▶ **Quoted passage**

BK: So you actually discuss organisational things with the orchestra and you’re happy to take their opinion?
VG: Yes. For example, if they ask me to go through a phrase again because they either want to play better or find a better balance between themselves I certainly will do it. But they are very well trained so normally they sort it out very quickly. But, I repeat, by far the most important question of leadership is to create a human atmosphere, which makes the institution a good place to be. People cannot really work when there is too much negative feelings around or bad relationships. Either they feel tense, they feel disinterested, they feel threatened, or they feel not respected. This is dangerous. Even if something does not work immediately, because the music is sometimes difficult to play or sing, you have to keep the atmosphere positive. I think the Mariinsky is a very hard working institution and people still don’t complain — oh, it’s such a hard work, it’s terrible. Somehow they don’t complain ever. They enjoy being part of it.
BK: During performances there’s no room to discuss things.
VG: No, you just have to use your eyes. Almost all your leadership is in your ability to inspire. Of course, you help with your gestures, you help with your eyes. People are not deaf so they feel. They themselves understand after two minutes if the performance started really well, or not so well. So if it starts not so well some people are disappointed, some people are disinterested. They lose interest because immediately it starts to go down and people say, well, why should I sit on the edge of the chair, because it just does not go so well. One has to make an effort.
BK: So leadership actually changes during the whole process from the beginning of the first rehearsal where you establish trust, to rehearsals where you are able to discuss certain things, to the performance where inspiration becomes most important?
VG: I think every hour of rehearsing is opening up a lot of opportunities. But the risk is that this one hour of your time with a big group of musicians is not enough. Everybody needs to understand how valuable this hour of rehearsing is.
On the other hand if you are given 12 hours then you have to be even better prepared for working as a big group because they might lose interest after three hours. They play it, they think, okay, it’s clear, this and this and this, more or less clear, but the conductor continues to torture them. So after three, four, six hours, the interest can go down. It can go down dramatically so one has to know how to use the time with a great orchestras. It is a great and very sensitive issue. Not to rehearse enough, not to use all your time is dangerous because if something goes wrong the musicians will say that he did not even rehearse properly. But if you rehearse all the time and it does not go well, they will say he was torturing us, we did so many repeats and we lost interest. So rehearsing too much or rehearsing not enough can both be wrong.
BK: It’s a delicate balancing act between over-rehearsing and therefore making it boring for the musicians, and on the other hand not rehearsing enough so that difficult parts are not worked on.
VG: It would be much better to first play a little music everyone understands and knows. Everybody starts building up trust and understanding. Then move onto more difficult things. And then at some point rehearse a different part of the programme — the piano concerto instead of the symphony, for example. You can tell the orchestra that you will come back to the symphony on the next day. But again, you start with a different movement. It is dangerous when you play the same thing over and over again and you do not explain why you repeat it. People start to ask, why are we doing all this without any special reason? It is dangerous to over rehearse or to rehearse without a very clear goal.

▶ **Supplied material**
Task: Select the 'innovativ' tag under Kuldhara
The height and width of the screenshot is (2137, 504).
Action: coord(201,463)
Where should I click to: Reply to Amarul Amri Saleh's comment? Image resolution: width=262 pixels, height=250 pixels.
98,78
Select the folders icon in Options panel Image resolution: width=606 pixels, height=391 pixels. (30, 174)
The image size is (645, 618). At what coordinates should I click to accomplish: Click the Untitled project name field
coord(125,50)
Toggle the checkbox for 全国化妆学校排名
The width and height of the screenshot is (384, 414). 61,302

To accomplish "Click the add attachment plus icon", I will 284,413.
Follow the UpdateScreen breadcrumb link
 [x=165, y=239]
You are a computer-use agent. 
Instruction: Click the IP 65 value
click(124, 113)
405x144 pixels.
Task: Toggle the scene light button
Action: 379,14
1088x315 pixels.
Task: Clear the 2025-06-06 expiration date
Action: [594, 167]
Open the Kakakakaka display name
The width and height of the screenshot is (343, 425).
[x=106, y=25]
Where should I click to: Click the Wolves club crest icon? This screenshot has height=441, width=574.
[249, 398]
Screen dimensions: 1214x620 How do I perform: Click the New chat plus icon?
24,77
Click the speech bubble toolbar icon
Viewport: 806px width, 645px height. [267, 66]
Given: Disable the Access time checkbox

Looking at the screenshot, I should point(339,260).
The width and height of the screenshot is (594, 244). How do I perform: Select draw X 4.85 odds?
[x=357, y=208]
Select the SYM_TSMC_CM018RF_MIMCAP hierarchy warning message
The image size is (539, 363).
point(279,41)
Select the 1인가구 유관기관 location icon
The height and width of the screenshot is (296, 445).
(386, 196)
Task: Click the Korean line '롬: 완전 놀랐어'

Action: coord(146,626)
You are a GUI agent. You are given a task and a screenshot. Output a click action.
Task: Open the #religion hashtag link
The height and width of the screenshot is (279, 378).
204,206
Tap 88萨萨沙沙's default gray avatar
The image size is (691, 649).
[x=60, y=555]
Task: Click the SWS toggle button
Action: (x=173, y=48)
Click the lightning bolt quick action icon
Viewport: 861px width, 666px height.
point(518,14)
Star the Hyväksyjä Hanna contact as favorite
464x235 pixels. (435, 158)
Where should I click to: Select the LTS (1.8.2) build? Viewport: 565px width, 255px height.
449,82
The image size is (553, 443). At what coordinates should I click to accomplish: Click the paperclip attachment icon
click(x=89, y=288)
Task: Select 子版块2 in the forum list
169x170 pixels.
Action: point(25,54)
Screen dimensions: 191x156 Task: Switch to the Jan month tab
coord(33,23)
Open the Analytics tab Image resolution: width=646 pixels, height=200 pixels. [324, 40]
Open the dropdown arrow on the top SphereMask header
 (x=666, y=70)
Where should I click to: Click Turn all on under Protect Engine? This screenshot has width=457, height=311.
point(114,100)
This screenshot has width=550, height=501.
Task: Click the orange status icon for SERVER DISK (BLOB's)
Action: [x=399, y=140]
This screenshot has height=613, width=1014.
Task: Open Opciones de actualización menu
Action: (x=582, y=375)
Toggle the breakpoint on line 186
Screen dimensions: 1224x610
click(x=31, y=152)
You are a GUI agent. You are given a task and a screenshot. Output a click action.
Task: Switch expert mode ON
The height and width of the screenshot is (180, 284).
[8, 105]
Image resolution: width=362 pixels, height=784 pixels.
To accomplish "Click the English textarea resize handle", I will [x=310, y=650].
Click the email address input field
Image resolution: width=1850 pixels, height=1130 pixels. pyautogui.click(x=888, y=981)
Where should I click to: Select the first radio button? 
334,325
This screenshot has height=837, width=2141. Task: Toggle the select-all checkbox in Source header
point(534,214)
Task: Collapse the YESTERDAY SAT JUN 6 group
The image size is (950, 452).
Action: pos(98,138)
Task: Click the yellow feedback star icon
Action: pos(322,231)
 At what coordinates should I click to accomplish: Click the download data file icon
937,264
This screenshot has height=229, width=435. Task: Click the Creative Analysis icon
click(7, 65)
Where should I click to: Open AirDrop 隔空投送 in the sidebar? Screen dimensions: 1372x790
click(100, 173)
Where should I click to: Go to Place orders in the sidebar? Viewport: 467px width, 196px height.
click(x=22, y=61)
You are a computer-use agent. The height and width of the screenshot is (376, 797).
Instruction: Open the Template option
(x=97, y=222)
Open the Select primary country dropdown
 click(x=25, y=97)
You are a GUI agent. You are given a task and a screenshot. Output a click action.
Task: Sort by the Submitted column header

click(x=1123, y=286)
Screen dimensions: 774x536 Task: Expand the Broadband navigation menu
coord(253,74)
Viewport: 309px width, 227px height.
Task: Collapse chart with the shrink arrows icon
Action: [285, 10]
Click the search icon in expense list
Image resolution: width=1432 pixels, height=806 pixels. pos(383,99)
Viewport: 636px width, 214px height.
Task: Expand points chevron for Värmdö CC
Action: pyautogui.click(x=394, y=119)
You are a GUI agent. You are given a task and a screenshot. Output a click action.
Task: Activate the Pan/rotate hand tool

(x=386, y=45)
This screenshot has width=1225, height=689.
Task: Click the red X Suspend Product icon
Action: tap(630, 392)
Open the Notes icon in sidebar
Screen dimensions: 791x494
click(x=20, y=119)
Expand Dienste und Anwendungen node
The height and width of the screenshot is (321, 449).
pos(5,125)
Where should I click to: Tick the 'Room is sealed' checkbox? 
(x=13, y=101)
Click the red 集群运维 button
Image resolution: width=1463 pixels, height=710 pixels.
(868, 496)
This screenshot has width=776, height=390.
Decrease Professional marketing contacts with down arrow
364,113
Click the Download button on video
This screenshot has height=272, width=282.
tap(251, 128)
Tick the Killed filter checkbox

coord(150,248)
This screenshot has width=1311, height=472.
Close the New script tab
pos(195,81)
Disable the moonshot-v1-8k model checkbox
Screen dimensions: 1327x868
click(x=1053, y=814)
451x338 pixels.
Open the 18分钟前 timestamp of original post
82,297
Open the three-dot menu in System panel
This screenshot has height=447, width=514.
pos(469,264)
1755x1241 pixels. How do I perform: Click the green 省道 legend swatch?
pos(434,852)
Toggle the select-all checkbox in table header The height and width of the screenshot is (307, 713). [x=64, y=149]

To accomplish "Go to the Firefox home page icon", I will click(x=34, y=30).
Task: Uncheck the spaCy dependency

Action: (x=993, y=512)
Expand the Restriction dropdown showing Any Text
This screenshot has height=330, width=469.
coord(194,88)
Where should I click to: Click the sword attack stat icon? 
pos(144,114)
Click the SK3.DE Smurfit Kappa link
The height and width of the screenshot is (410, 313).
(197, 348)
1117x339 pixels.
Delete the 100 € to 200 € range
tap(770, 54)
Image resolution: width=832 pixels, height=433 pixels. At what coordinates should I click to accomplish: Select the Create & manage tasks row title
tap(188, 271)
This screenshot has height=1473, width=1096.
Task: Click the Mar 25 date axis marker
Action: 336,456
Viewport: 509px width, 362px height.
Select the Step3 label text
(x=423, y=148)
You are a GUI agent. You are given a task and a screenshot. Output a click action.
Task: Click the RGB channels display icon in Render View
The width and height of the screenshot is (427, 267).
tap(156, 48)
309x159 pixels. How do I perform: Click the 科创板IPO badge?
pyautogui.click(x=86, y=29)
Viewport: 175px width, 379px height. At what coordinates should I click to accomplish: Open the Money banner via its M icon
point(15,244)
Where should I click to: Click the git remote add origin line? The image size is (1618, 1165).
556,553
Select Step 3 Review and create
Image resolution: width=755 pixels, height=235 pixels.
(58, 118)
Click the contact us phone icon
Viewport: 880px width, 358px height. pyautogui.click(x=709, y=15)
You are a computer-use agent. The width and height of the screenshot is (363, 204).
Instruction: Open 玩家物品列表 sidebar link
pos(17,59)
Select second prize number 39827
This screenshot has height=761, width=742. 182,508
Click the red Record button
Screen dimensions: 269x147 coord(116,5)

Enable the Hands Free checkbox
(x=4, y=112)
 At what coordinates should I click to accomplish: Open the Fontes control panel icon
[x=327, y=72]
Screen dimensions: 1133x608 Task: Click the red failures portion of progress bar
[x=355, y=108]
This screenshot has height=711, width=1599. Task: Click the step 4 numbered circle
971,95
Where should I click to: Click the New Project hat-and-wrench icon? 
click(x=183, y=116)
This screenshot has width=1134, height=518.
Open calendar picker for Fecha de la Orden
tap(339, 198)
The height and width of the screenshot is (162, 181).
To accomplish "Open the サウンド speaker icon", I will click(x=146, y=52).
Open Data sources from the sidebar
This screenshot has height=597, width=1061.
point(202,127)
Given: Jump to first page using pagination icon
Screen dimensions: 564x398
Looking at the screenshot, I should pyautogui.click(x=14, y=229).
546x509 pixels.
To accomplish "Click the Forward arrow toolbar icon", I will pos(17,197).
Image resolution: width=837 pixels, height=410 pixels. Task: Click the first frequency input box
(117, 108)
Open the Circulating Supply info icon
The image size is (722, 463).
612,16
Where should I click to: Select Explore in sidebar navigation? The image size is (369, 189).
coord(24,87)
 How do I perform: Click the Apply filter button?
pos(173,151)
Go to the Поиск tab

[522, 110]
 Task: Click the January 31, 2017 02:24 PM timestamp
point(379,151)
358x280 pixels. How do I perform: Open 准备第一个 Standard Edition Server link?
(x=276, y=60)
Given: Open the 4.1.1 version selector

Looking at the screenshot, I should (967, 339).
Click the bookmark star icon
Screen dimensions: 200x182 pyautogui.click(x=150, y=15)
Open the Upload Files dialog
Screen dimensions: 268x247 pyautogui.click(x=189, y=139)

▶ **List of tasks**
**1)** In the interview on orchestra leadership, transcribe the stretch from "BK: It’s a delicate" through "not worked on.".
**2)** According to the interview on orchestra leadership, what is by far the most important question of leadership?

▶ **Answers for this exercise**
**1)**
BK: It’s a delicate balancing act between over-rehearsing and therefore making it boring for the musicians, and on the other hand not rehearsing enough so that difficult parts are not worked on.

**2)** To create a human atmosphere that makes the institution a good place to be.